TASK TO COMPLETE:
Convert the lines below into a JSON array of strings, with one string per line and blank lines omitted.

ENTRIES:
● ● ●

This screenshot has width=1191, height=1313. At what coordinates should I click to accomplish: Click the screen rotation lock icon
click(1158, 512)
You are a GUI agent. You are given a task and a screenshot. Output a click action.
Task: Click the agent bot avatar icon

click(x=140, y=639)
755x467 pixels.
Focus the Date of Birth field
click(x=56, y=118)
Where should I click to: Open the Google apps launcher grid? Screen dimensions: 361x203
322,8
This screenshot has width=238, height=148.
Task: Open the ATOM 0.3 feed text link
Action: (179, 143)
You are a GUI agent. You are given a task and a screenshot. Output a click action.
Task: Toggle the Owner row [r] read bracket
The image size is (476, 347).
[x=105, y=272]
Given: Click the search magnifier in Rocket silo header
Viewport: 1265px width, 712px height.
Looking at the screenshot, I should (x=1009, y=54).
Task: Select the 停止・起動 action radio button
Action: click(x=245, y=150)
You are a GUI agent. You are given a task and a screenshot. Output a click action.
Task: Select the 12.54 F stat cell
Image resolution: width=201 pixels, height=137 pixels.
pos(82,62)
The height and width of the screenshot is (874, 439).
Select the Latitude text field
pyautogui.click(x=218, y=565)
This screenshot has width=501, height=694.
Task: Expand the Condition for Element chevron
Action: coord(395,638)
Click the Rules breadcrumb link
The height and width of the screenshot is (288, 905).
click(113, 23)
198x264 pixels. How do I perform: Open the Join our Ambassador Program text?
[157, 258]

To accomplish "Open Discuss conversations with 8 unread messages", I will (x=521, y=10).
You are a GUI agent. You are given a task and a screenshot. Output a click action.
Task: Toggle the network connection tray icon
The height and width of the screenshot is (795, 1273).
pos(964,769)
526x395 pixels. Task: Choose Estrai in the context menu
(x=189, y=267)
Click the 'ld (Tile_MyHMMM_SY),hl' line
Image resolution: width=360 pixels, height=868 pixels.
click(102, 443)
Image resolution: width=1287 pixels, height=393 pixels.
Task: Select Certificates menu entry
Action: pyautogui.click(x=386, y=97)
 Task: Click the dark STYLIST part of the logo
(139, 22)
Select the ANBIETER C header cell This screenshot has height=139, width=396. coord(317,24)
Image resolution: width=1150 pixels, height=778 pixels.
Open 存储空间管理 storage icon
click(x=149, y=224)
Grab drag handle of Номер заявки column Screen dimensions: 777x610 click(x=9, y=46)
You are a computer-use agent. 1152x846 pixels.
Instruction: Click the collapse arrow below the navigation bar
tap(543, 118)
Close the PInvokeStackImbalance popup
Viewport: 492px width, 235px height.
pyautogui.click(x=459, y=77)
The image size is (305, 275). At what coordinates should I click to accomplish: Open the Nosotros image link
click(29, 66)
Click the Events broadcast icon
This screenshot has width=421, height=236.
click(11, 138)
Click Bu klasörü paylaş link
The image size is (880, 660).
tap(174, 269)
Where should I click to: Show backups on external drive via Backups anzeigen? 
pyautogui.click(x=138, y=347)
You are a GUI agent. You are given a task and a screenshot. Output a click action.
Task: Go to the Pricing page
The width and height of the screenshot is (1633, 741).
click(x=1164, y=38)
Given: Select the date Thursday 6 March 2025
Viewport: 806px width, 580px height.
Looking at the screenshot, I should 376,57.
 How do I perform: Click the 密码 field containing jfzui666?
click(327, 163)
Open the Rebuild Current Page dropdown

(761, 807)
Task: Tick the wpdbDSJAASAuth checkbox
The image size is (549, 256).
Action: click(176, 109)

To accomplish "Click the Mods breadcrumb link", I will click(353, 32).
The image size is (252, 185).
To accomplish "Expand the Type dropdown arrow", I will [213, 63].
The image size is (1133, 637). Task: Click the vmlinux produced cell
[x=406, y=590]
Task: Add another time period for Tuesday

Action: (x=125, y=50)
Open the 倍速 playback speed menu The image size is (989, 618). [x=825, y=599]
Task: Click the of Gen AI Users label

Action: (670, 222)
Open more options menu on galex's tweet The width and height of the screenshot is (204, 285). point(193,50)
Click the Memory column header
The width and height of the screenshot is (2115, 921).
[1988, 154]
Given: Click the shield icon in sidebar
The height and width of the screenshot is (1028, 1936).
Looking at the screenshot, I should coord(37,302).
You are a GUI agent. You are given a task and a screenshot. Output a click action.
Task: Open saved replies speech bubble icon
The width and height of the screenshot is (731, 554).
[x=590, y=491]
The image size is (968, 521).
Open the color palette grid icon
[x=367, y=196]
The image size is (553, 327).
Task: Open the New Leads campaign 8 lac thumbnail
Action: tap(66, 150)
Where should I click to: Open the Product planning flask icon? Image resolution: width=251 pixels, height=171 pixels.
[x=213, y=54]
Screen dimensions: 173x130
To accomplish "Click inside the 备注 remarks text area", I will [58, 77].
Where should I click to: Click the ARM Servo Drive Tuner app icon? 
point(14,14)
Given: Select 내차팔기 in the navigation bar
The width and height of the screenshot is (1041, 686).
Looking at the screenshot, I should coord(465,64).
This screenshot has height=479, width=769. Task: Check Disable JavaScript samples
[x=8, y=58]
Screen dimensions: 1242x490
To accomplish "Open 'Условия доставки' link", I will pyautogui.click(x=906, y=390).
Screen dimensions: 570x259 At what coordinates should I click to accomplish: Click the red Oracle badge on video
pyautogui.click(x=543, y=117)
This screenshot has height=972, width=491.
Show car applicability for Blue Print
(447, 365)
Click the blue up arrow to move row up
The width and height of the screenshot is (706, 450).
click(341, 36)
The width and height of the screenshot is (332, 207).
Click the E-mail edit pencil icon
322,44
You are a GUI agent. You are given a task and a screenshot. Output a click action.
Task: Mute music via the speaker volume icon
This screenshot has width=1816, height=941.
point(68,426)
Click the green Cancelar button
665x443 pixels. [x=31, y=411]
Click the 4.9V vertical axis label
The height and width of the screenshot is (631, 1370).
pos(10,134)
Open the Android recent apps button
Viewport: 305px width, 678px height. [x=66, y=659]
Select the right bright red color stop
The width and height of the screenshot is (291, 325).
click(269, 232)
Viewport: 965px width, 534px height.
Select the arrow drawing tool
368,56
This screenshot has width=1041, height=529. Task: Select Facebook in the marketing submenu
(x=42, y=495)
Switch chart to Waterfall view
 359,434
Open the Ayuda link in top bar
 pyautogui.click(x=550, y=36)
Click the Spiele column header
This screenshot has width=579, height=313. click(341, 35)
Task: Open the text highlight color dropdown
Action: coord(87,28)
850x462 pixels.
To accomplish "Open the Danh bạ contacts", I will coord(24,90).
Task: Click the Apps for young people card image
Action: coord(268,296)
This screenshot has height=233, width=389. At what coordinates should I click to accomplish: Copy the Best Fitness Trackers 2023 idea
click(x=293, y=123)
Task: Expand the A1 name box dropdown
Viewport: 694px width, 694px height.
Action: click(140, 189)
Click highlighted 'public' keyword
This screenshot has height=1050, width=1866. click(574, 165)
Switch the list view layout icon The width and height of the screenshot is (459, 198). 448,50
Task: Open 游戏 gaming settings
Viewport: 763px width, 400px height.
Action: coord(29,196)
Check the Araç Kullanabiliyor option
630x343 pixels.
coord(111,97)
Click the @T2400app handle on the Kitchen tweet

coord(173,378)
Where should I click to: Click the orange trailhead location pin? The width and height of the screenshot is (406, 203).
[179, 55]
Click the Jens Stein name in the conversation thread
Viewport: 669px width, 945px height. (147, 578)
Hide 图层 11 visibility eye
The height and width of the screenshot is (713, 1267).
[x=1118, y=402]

● ● ●

WORKED SOLUTION:
[
  "This screenshot has width=1191, height=1313. At what coordinates should I click to accomplish: Click the screen rotation lock icon",
  "click(1158, 512)",
  "You are a GUI agent. You are given a task and a screenshot. Output a click action.",
  "Task: Click the agent bot avatar icon",
  "click(x=140, y=639)",
  "755x467 pixels.",
  "Focus the Date of Birth field",
  "click(x=56, y=118)",
  "Where should I click to: Open the Google apps launcher grid? Screen dimensions: 361x203",
  "322,8",
  "This screenshot has width=238, height=148.",
  "Task: Open the ATOM 0.3 feed text link",
  "Action: (179, 143)",
  "You are a GUI agent. You are given a task and a screenshot. Output a click action.",
  "Task: Toggle the Owner row [r] read bracket",
  "The image size is (476, 347).",
  "[x=105, y=272]",
  "Given: Click the search magnifier in Rocket silo header",
  "Viewport: 1265px width, 712px height.",
  "Looking at the screenshot, I should (x=1009, y=54).",
  "Task: Select the 停止・起動 action radio button",
  "Action: click(x=245, y=150)",
  "You are a GUI agent. You are given a task and a screenshot. Output a click action.",
  "Task: Select the 12.54 F stat cell",
  "Image resolution: width=201 pixels, height=137 pixels.",
  "pos(82,62)",
  "The height and width of the screenshot is (874, 439).",
  "Select the Latitude text field",
  "pyautogui.click(x=218, y=565)",
  "This screenshot has width=501, height=694.",
  "Task: Expand the Condition for Element chevron",
  "Action: coord(395,638)",
  "Click the Rules breadcrumb link",
  "The height and width of the screenshot is (288, 905).",
  "click(113, 23)",
  "198x264 pixels. How do I perform: Open the Join our Ambassador Program text?",
  "[157, 258]",
  "To accomplish \"Open Discuss conversations with 8 unread messages\", I will (x=521, y=10).",
  "You are a GUI agent. You are given a task and a screenshot. Output a click action.",
  "Task: Toggle the network connection tray icon",
  "The height and width of the screenshot is (795, 1273).",
  "pos(964,769)",
  "526x395 pixels. Task: Choose Estrai in the context menu",
  "(x=189, y=267)",
  "Click the 'ld (Tile_MyHMMM_SY),hl' line",
  "Image resolution: width=360 pixels, height=868 pixels.",
  "click(102, 443)",
  "Image resolution: width=1287 pixels, height=393 pixels.",
  "Task: Select Certificates menu entry",
  "Action: pyautogui.click(x=386, y=97)",
  " Task: Click the dark STYLIST part of the logo",
  "(139, 22)",
  "Select the ANBIETER C header cell This screenshot has height=139, width=396. coord(317,24)",
  "Image resolution: width=1150 pixels, height=778 pixels.",
  "Open 存储空间管理 storage icon",
  "click(x=149, y=224)",
  "Grab drag handle of Номер заявки column Screen dimensions: 777x610 click(x=9, y=46)",
  "You are a computer-use agent. 1152x846 pixels.",
  "Instruction: Click the collapse arrow below the navigation bar",
  "tap(543, 118)",
  "Close the PInvokeStackImbalance popup",
  "Viewport: 492px width, 235px height.",
  "pyautogui.click(x=459, y=77)",
  "The image size is (305, 275). At what coordinates should I click to accomplish: Open the Nosotros image link",
  "click(29, 66)",
  "Click the Events broadcast icon",
  "This screenshot has width=421, height=236.",
  "click(11, 138)",
  "Click Bu klasörü paylaş link",
  "The image size is (880, 660).",
  "tap(174, 269)",
  "Where should I click to: Show backups on external drive via Backups anzeigen? ",
  "pyautogui.click(x=138, y=347)",
  "You are a GUI agent. You are given a task and a screenshot. Output a click action.",
  "Task: Go to the Pricing page",
  "The width and height of the screenshot is (1633, 741).",
  "click(x=1164, y=38)",
  "Given: Select the date Thursday 6 March 2025",
  "Viewport: 806px width, 580px height.",
  "Looking at the screenshot, I should 376,57.",
  " How do I perform: Click the 密码 field containing jfzui666?",
  "click(327, 163)",
  "Open the Rebuild Current Page dropdown",
  "(761, 807)",
  "Task: Tick the wpdbDSJAASAuth checkbox",
  "The image size is (549, 256).",
  "Action: click(176, 109)",
  "To accomplish \"Click the Mods breadcrumb link\", I will click(353, 32).",
  "The image size is (252, 185).",
  "To accomplish \"Expand the Type dropdown arrow\", I will [213, 63].",
  "The image size is (1133, 637). Task: Click the vmlinux produced cell",
  "[x=406, y=590]",
  "Task: Add another time period for Tuesday",
  "Action: (x=125, y=50)",
  "Open the 倍速 playback speed menu The image size is (989, 618). [x=825, y=599]",
  "Task: Click the of Gen AI Users label",
  "Action: (670, 222)",
  "Open more options menu on galex's tweet The width and height of the screenshot is (204, 285). point(193,50)",
  "Click the Memory column header",
  "The width and height of the screenshot is (2115, 921).",
  "[1988, 154]",
  "Given: Click the shield icon in sidebar",
  "The height and width of the screenshot is (1028, 1936).",
  "Looking at the screenshot, I should coord(37,302).",
  "You are a GUI agent. You are given a task and a screenshot. Output a click action.",
  "Task: Open saved replies speech bubble icon",
  "The width and height of the screenshot is (731, 554).",
  "[x=590, y=491]",
  "The image size is (968, 521).",
  "Open the color palette grid icon",
  "[x=367, y=196]",
  "The image size is (553, 327).",
  "Task: Open the New Leads campaign 8 lac thumbnail",
  "Action: tap(66, 150)",
  "Where should I click to: Open the Product planning flask icon? Image resolution: width=251 pixels, height=171 pixels.",
  "[x=213, y=54]",
  "Screen dimensions: 173x130",
  "To accomplish \"Click inside the 备注 remarks text area\", I will [58, 77].",
  "Where should I click to: Click the ARM Servo Drive Tuner app icon? ",
  "point(14,14)",
  "Given: Select 내차팔기 in the navigation bar",
  "The width and height of the screenshot is (1041, 686).",
  "Looking at the screenshot, I should coord(465,64).",
  "This screenshot has height=479, width=769. Task: Check Disable JavaScript samples",
  "[x=8, y=58]",
  "Screen dimensions: 1242x490",
  "To accomplish \"Open 'Условия доставки' link\", I will pyautogui.click(x=906, y=390).",
  "Screen dimensions: 570x259 At what coordinates should I click to accomplish: Click the red Oracle badge on video",
  "pyautogui.click(x=543, y=117)",
  "This screenshot has height=972, width=491.",
  "Show car applicability for Blue Print",
  "(447, 365)",
  "Click the blue up arrow to move row up",
  "The width and height of the screenshot is (706, 450).",
  "click(341, 36)",
  "The width and height of the screenshot is (332, 207).",
  "Click the E-mail edit pencil icon",
  "322,44",
  "You are a GUI agent. You are given a task and a screenshot. Output a click action.",
  "Task: Mute music via the speaker volume icon",
  "This screenshot has width=1816, height=941.",
  "point(68,426)",
  "Click the green Cancelar button",
  "665x443 pixels. [x=31, y=411]",
  "Click the 4.9V vertical axis label",
  "The height and width of the screenshot is (631, 1370).",
  "pos(10,134)",
  "Open the Android recent apps button",
  "Viewport: 305px width, 678px height. [x=66, y=659]",
  "Select the right bright red color stop",
  "The width and height of the screenshot is (291, 325).",
  "click(269, 232)",
  "Viewport: 965px width, 534px height.",
  "Select the arrow drawing tool",
  "368,56",
  "This screenshot has width=1041, height=529. Task: Select Facebook in the marketing submenu",
  "(x=42, y=495)",
  "Switch chart to Waterfall view",
  " 359,434",
  "Open the Ayuda link in top bar",
  " pyautogui.click(x=550, y=36)",
  "Click the Spiele column header",
  "This screenshot has width=579, height=313. click(341, 35)",
  "Task: Open the text highlight color dropdown",
  "Action: coord(87,28)",
  "850x462 pixels.",
  "To accomplish \"Open the Danh bạ contacts\", I will coord(24,90).",
  "Task: Click the Apps for young people card image",
  "Action: coord(268,296)",
  "This screenshot has height=233, width=389. At what coordinates should I click to accomplish: Copy the Best Fitness Trackers 2023 idea",
  "click(x=293, y=123)",
  "Task: Expand the A1 name box dropdown",
  "Viewport: 694px width, 694px height.",
  "Action: click(140, 189)",
  "Click highlighted 'public' keyword",
  "This screenshot has height=1050, width=1866. click(574, 165)",
  "Switch the list view layout icon The width and height of the screenshot is (459, 198). 448,50",
  "Task: Open 游戏 gaming settings",
  "Viewport: 763px width, 400px height.",
  "Action: coord(29,196)",
  "Check the Araç Kullanabiliyor option",
  "630x343 pixels.",
  "coord(111,97)",
  "Click the @T2400app handle on the Kitchen tweet",
  "coord(173,378)",
  "Where should I click to: Click the orange trailhead location pin? The width and height of the screenshot is (406, 203).",
  "[179, 55]",
  "Click the Jens Stein name in the conversation thread",
  "Viewport: 669px width, 945px height. (147, 578)",
  "Hide 图层 11 visibility eye",
  "The height and width of the screenshot is (713, 1267).",
  "[x=1118, y=402]"
]